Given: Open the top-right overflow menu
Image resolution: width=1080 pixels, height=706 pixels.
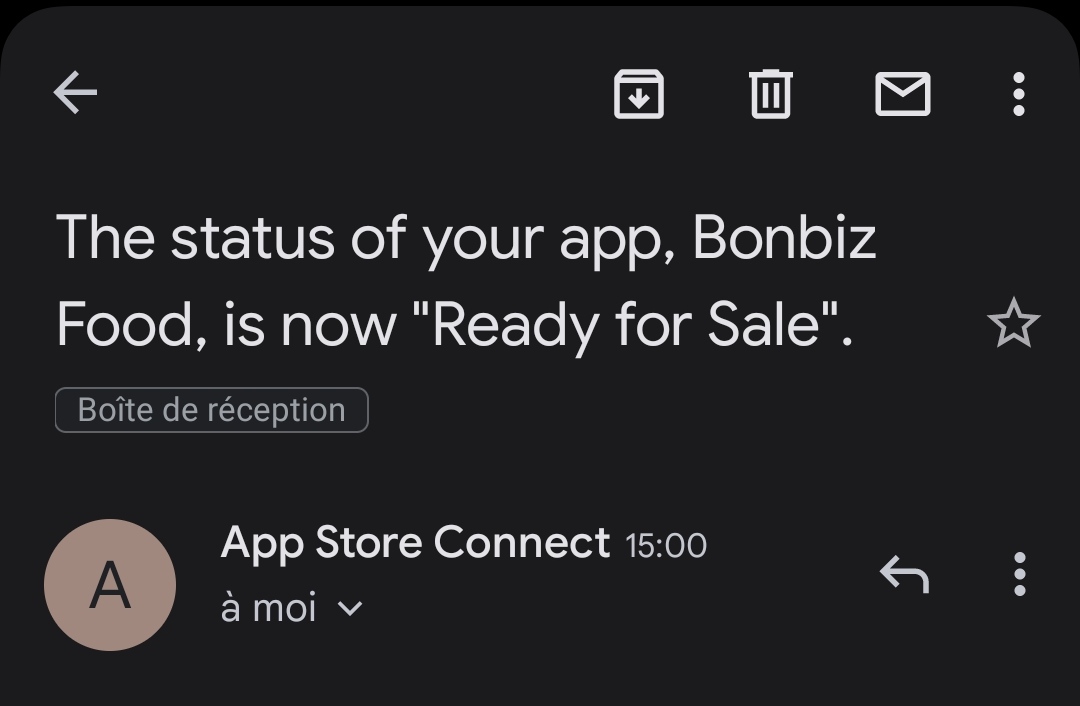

◆ ◆ ◆ ◆ ◆

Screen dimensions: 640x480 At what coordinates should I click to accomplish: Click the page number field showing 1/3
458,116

◆ ◆ ◆ ◆ ◆

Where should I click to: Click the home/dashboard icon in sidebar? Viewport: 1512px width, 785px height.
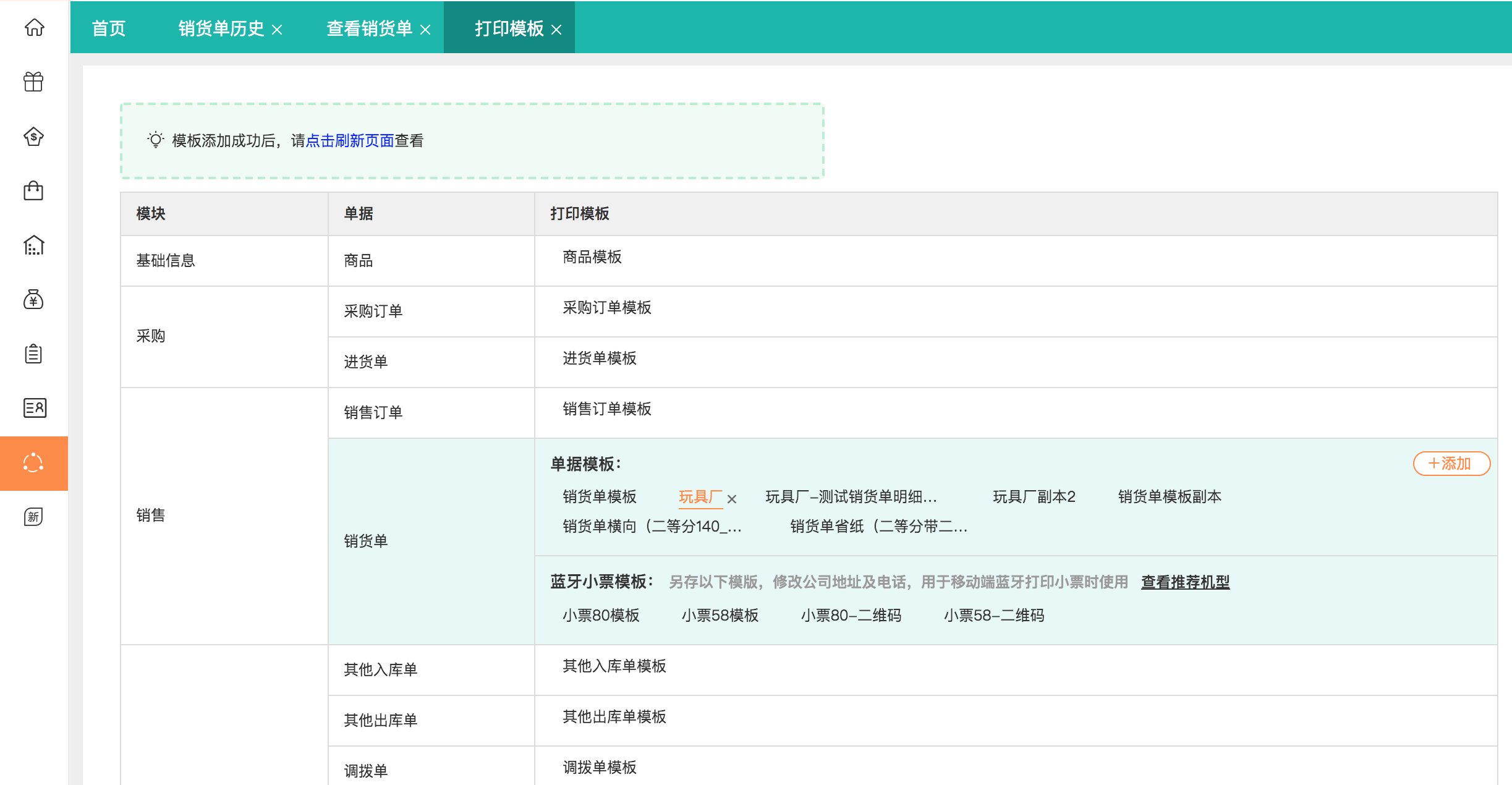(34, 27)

◆ ◆ ◆ ◆ ◆

→ **Task requirements**
Could you return exactly the stretch of the data above that starts at the line with "Given: Open the top-right overflow menu" and ends at the line with "Image resolution: width=1080", both lines included?

→ **Final answer**
Given: Open the top-right overflow menu
Image resolution: width=1080 pixels, height=706 pixels.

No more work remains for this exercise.